Leggere e/o Guardare (a cura di Marcella Busacca)

 


Fabrizio Casavola   VICINI DISTANTI
 Cronache da via Idro    
LIGERA EDIZIONI

di Marcella Busacca

Ho conosciuto Fabrizio Casavola molti anni fa quando facevo politica attiva nel P.C.I; per qualche  anno abbiamo condiviso un medesimo percorso di impegno politico. Poi ognuno di noi ha fatto scelte che ci hanno allontanato dalla comune militanza. Di tanto in tanto ci siamo ritrovati a qualche iniziativa che voleva far rinascere un barlume della vecchia politica, ma tutto era cambiato  attorno a noi dal quartiere non più operaio, alle forze politiche che spesso avevano cambiato nome e vocazione, a noi stessi che ci ritrovavamo un po’ ingrigiti e non solo nei capelli. L’altra domenica ci siamo incontrati e lui mi ha regalato un suo libro. Una delle sue grandi passioni era l’incontro con gli altri, i diversi: quelli che fanno una grande fatica sia ad integrarsi che a restare se stessi.           
Nel libro si parla di una piccola comunità di rom milanesi che vivono in un quartiere di periferia in via Idro. Si tratta di donne e uomini, ma soprattutto  bambini che vanno a scuola e maestre che li accolgono aiutandoli nel loro difficile percorso di integrazione e al tempo stesso mantenimento di una identità  “Gli zingari non lavorano, rubano, hanno troppi figli e fanno loro chiedere l’elemosina”. Si fa presto a fare generalizzazioni.
 Le persone che ha incontrato Fabrizio lavorano: alcuni fanno ancora vecchi mestieri come i calderai o allevano cavalli o semplicemente lavorano nell’edilizia e nella raccolta dei rifiuti. Certo le città convulse non danno spazio a possibili cooperative di giardinieri, di allevatori di cavalli per diporto. Ma la fatica maggiore la fanno le donne che giovanissime si sposano e devono tenere in ordine le roulotte o le baracche in cui vivono. Il problema della casa è il più serio insieme al lavoro.

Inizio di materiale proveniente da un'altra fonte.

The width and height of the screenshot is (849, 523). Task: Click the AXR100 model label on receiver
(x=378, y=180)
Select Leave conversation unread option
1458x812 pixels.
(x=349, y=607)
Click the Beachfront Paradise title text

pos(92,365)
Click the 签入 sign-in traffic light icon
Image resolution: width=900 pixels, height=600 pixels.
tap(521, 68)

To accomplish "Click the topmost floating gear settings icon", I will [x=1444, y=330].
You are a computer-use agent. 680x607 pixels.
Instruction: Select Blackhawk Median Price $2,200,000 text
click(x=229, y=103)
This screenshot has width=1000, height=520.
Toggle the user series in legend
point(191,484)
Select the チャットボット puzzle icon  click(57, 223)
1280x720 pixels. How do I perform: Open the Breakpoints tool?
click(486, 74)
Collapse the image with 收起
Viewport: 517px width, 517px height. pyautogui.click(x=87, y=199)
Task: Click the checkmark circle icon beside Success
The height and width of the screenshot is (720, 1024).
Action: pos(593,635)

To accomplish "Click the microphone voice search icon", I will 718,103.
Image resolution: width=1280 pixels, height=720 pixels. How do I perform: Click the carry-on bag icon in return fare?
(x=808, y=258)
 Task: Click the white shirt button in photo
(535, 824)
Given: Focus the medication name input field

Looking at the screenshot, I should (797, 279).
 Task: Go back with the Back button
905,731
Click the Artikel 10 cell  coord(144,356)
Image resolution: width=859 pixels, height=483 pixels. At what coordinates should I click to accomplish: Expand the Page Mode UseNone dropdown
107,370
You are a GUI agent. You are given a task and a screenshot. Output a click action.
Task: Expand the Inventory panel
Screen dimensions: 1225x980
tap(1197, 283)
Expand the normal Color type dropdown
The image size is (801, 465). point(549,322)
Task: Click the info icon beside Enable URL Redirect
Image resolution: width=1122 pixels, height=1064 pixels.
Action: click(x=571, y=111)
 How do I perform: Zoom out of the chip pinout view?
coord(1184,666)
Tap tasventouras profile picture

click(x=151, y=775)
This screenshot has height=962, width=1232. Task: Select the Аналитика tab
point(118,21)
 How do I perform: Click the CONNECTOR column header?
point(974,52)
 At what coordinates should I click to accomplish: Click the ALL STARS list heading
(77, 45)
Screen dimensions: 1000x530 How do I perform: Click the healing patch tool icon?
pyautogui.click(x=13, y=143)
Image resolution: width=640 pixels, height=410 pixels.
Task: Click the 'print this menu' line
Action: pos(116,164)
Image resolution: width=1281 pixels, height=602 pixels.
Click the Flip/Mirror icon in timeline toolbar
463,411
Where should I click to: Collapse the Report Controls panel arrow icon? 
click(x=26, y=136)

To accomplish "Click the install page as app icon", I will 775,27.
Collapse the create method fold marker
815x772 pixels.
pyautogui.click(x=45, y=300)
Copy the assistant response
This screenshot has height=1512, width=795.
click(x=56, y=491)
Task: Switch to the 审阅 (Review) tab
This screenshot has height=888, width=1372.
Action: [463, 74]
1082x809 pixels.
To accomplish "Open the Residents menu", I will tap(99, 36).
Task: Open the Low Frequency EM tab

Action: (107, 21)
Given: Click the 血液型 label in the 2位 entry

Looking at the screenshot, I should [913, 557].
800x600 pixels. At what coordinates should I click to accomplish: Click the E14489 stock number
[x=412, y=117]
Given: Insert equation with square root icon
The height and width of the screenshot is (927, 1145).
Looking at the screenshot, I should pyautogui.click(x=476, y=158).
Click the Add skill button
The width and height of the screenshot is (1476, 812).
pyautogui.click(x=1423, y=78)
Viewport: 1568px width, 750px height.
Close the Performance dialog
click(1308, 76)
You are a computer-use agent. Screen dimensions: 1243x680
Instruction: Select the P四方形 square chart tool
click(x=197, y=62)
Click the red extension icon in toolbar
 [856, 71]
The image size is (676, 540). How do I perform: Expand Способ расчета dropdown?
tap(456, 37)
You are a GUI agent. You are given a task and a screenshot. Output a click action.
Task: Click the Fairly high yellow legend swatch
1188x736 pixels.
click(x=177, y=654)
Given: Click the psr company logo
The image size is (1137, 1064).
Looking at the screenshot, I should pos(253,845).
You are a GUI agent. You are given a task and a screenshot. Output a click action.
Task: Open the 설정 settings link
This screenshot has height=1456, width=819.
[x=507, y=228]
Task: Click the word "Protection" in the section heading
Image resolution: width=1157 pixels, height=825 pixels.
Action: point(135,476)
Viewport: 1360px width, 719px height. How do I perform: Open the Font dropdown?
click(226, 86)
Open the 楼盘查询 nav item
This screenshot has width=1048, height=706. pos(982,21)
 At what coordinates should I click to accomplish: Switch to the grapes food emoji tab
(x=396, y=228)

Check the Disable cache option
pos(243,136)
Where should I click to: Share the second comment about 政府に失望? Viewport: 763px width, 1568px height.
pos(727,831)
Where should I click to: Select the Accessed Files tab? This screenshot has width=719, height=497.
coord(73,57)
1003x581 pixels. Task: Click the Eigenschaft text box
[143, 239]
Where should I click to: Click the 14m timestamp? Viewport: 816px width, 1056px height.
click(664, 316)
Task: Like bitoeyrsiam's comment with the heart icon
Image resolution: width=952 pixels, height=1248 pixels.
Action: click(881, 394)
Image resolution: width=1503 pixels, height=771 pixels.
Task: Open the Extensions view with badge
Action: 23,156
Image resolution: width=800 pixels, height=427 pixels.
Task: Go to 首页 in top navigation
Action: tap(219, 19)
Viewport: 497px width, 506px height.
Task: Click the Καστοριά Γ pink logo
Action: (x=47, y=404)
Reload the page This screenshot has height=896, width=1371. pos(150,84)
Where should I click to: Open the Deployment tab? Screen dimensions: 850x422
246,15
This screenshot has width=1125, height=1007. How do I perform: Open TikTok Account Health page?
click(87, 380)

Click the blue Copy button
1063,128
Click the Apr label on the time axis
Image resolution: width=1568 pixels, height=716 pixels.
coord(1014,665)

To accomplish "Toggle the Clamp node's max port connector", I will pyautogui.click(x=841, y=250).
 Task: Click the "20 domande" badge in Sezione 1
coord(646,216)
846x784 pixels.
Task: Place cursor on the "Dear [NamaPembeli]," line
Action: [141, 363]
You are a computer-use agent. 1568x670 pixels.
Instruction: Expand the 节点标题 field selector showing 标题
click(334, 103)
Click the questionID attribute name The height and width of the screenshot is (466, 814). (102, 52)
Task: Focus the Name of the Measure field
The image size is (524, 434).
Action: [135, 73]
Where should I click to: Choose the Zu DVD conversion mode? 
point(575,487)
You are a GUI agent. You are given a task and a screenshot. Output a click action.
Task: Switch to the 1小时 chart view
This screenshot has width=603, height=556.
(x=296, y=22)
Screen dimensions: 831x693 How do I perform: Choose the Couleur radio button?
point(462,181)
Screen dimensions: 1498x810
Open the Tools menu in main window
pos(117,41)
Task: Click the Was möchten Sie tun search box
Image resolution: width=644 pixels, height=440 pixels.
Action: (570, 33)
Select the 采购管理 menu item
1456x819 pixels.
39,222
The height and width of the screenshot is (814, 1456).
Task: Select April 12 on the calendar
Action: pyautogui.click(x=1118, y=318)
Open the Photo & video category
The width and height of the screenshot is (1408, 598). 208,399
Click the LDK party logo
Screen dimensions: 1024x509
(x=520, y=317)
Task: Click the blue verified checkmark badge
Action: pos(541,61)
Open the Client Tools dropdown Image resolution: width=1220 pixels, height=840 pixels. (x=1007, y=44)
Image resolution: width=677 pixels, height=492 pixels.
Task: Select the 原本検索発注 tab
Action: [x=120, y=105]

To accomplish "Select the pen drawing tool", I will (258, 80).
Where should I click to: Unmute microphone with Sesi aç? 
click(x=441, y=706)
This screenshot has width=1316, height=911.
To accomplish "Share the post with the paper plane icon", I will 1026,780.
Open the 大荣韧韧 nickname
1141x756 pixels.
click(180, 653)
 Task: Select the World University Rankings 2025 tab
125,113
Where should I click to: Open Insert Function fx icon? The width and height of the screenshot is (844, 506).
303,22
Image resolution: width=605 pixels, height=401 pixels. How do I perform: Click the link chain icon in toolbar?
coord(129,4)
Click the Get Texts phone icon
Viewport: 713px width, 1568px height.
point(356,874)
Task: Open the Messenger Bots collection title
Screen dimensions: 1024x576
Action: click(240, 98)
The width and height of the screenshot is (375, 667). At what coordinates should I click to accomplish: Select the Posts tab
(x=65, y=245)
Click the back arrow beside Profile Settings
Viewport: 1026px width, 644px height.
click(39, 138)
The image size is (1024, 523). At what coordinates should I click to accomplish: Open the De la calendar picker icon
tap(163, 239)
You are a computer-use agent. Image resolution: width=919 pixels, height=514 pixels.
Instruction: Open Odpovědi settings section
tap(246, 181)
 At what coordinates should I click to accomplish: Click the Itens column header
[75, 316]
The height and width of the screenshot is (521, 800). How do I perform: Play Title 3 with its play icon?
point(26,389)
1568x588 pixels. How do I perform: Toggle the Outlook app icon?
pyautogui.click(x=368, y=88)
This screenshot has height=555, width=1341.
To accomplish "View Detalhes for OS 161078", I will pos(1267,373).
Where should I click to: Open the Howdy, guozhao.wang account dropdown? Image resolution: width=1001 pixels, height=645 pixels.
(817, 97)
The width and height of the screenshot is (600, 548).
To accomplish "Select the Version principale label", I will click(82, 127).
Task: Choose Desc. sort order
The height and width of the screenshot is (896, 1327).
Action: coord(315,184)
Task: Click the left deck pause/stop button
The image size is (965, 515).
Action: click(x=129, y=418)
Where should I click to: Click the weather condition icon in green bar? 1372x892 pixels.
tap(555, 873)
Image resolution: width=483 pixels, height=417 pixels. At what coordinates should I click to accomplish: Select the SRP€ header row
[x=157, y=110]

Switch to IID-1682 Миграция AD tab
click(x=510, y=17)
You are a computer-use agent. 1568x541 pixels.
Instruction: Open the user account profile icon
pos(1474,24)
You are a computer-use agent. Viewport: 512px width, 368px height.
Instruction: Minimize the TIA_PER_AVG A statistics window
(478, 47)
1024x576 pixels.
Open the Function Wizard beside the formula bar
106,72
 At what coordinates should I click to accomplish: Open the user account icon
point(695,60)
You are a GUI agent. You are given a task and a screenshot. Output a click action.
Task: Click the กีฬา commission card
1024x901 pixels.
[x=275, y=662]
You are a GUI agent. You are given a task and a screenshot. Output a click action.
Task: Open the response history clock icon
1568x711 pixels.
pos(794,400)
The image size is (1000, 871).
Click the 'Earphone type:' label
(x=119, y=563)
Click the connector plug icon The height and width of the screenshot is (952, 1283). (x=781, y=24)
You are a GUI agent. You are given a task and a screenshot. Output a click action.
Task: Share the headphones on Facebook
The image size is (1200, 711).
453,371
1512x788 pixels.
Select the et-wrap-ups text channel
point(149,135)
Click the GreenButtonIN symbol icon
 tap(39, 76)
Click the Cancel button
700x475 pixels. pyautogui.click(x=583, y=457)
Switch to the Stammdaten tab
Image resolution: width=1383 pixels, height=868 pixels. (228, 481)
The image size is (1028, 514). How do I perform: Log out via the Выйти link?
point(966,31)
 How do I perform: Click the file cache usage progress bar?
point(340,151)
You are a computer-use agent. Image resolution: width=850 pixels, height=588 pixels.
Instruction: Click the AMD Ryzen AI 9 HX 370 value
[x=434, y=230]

Milano non ha attrezzato nessuno spazio per Rom e Sinti tranne quello di via Triboniano in via di smantellamento. La politica delle amministrazioni comunali fino al 2011  è stata  quella di chiudere un occhio o intervenire con gli sgomberi. Quando le persone diventano un problema di ordine pubblico umanità e solidarietà passano in secondo piano. Il libro si conclude col racconto della festa di fine anno in via Idro cui ha partecipato anche l’autore. Da maggio 2011 su Milano soffia una nuova aria arriverà anche in via Idro?
Il libro è pubblicato da una piccola casa editrice che ha sede in via Padova la strada più multietnica e forse più integrata della città.